# Aulani Disney! one word MAGICAL



## elleny76 (May 1, 2017)

We stay at Aulani for 8 days during school spring break and Now we are home and miss it a lot! We wont be going back any time soon since its 11 hours flight from NYC . But We really miss Aulani. My Son keep asking me when we are coming back to the resort..(lol)  Maybe in 3 years from now and making a stop somewhere betw Las Vegas or LA. We have so many great places in the Caribbean and short flights but my family really loves Aulani. As always Disney Did IT again!


----------



## m4travels (May 1, 2017)

We are looking forward to our short 5-day stay in September after a Vancouver to Hawaii cruise.  We visited the resort a few years back when we were on a Disney cruise and loved the look of it all.  Waiting for paradise.........


----------



## rickandcindy23 (May 1, 2017)

If you love Disney, Aulani is indeed magical.  If you aren't a huge Disney fan, the commercialism is a turnoff.  We had guests stay on our points, and they did not like anything about it.  They had a one bedroom for two nights, and she said it's crowded and not a place she would ever visit again.  Strong words, for a person who loves Disneyland.


----------



## davidvel (May 1, 2017)

rickandcindy23 said:


> If you love Disney, Aulani is indeed magical.  If you aren't a huge Disney fan, the commercialism is a turnoff.  We had guests stay on our points, and they did not like anything about it.  They had a one bedroom for two nights, and *she said it's crowded* and not a place she would ever visit again.  Strong words, for a person who loves Disneyland.

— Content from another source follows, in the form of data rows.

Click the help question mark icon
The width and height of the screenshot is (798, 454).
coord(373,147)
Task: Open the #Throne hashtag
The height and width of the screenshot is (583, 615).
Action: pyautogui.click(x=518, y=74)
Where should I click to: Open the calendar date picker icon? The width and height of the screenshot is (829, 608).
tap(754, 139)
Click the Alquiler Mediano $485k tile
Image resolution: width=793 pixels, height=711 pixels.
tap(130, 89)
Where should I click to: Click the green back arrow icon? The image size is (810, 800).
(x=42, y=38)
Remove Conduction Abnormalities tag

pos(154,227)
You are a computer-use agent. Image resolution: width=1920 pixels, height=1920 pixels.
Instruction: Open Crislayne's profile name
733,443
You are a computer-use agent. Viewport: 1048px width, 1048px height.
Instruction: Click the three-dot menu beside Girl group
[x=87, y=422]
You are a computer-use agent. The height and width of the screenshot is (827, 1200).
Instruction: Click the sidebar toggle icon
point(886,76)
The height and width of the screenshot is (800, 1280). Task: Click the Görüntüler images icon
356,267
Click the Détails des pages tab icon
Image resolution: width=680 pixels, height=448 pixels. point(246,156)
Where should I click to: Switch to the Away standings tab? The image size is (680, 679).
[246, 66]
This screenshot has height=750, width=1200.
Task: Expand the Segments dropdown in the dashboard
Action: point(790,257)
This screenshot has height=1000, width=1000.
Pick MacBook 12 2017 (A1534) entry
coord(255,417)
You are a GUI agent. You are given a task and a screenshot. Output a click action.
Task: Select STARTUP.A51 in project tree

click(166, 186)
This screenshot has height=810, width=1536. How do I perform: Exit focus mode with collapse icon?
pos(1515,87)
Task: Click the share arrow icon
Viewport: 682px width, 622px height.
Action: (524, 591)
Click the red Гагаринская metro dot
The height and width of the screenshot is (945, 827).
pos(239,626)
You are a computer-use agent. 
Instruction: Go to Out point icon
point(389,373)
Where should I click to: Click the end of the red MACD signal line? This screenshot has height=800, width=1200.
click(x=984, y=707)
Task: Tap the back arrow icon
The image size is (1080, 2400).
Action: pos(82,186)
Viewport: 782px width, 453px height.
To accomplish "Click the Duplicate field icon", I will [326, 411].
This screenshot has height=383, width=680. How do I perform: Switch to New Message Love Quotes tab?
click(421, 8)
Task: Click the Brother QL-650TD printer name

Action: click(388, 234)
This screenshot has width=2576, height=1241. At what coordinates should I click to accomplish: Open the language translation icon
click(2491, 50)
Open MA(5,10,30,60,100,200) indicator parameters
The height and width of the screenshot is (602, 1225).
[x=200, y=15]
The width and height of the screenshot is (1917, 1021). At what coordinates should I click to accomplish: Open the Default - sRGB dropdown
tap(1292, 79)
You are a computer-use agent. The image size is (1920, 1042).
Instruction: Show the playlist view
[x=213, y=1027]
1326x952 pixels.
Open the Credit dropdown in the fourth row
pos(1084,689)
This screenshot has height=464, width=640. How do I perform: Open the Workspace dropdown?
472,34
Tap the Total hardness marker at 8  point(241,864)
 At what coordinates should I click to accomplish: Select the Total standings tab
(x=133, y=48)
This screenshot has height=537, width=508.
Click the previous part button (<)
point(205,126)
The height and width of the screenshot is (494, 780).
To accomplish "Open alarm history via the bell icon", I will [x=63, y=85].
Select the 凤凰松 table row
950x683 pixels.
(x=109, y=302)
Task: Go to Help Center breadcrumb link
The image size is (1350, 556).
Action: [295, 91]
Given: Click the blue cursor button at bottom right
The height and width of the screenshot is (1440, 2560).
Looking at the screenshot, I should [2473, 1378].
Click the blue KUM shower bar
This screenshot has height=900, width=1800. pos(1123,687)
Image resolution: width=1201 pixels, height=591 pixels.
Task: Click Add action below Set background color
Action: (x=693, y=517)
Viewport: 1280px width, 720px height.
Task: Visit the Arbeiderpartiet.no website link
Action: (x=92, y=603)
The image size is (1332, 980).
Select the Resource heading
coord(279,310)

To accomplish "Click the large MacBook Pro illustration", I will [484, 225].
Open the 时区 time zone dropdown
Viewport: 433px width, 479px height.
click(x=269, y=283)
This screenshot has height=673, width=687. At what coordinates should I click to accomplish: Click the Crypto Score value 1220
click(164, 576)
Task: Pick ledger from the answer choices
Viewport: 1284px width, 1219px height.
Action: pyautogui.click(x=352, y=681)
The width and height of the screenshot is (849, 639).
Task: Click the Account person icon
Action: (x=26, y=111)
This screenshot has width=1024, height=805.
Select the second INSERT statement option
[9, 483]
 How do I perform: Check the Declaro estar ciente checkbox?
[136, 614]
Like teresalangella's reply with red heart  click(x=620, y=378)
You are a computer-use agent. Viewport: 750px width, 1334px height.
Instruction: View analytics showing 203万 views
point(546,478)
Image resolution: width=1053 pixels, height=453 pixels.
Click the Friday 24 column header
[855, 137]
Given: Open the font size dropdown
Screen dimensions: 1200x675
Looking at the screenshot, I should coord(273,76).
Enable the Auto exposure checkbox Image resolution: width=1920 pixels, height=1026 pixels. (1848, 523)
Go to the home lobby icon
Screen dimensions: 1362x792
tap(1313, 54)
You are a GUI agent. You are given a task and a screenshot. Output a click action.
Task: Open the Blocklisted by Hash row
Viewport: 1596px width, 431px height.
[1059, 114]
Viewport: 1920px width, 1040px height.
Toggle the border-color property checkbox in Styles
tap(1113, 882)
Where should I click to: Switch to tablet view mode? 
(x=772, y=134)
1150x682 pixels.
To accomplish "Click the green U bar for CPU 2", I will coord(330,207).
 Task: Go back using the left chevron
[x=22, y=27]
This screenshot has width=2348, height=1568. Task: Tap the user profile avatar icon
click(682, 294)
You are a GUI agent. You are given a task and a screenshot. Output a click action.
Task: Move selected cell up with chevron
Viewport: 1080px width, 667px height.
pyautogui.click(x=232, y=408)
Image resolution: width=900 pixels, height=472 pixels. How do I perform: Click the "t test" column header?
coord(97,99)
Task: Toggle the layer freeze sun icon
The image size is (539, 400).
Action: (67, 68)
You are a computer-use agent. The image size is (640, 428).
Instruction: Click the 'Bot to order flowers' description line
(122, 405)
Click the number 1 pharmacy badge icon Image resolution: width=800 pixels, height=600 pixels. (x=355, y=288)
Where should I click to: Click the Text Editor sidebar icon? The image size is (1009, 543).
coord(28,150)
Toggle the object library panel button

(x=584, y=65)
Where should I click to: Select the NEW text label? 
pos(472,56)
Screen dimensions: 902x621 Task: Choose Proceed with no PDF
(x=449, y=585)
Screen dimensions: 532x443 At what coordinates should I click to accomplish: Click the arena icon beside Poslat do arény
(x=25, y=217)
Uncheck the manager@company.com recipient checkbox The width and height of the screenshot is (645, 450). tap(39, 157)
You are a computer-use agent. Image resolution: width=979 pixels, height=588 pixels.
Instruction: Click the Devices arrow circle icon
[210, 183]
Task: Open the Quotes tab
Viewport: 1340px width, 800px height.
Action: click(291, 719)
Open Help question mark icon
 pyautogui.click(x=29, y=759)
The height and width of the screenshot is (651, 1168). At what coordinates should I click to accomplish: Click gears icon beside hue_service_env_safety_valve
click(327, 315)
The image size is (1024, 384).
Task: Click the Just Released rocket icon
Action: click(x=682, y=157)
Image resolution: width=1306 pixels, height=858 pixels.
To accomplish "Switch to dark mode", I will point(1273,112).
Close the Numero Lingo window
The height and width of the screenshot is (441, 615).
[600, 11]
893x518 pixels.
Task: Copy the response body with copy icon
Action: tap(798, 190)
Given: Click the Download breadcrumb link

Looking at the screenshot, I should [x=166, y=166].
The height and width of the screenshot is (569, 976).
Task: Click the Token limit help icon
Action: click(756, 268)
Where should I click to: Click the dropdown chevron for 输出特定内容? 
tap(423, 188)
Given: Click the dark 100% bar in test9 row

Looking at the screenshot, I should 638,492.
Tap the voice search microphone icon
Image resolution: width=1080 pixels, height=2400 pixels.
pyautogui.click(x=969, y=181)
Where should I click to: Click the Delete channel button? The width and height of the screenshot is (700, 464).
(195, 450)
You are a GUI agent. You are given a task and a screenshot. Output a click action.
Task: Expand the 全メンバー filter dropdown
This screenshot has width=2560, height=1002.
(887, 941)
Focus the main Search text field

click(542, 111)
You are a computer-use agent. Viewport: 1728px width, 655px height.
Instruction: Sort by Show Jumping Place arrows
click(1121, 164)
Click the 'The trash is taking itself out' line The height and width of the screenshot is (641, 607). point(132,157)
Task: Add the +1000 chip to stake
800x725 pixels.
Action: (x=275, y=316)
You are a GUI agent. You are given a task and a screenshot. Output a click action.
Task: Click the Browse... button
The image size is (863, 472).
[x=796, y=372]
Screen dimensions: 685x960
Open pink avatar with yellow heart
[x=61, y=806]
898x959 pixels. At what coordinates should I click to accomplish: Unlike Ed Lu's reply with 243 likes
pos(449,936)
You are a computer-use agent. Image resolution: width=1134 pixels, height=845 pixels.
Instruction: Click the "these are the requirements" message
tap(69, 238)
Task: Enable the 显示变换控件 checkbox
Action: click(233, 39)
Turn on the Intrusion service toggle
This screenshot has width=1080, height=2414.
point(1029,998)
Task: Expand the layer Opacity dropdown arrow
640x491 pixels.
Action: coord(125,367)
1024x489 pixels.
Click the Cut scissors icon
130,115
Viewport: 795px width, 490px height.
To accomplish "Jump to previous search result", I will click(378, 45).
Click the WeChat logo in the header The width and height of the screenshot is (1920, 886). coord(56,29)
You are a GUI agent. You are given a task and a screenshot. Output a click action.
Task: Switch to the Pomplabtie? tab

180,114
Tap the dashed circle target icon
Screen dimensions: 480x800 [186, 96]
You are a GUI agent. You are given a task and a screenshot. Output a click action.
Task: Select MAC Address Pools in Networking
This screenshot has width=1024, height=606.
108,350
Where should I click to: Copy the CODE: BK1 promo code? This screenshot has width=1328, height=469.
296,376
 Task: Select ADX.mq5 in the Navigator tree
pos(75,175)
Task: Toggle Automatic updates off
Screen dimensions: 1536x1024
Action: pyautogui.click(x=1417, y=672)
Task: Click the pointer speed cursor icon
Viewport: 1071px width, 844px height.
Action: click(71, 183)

That's exactly how I would describe it.


----------



## SueDonJ (May 1, 2017)

Cindy, your friend's experience is what I expect to feel so I doubt we'd ever choose Aulani.  I'm a freak for Walt Disney World in Florida; it's my second-favorite vacation and I love that it's possible to go there and have a completely magical time while never stepping foot off of Disney soil.  But I just can't imagine wanting a similar experience in Hawaii because there's so much more to see/do away from the Disney footprint, or even Anaheim or Vero Beach because the footprints are so much smaller.  Disney's Hilton Head property is intriguing but only for off-season stays when direct access to the beach isn't important.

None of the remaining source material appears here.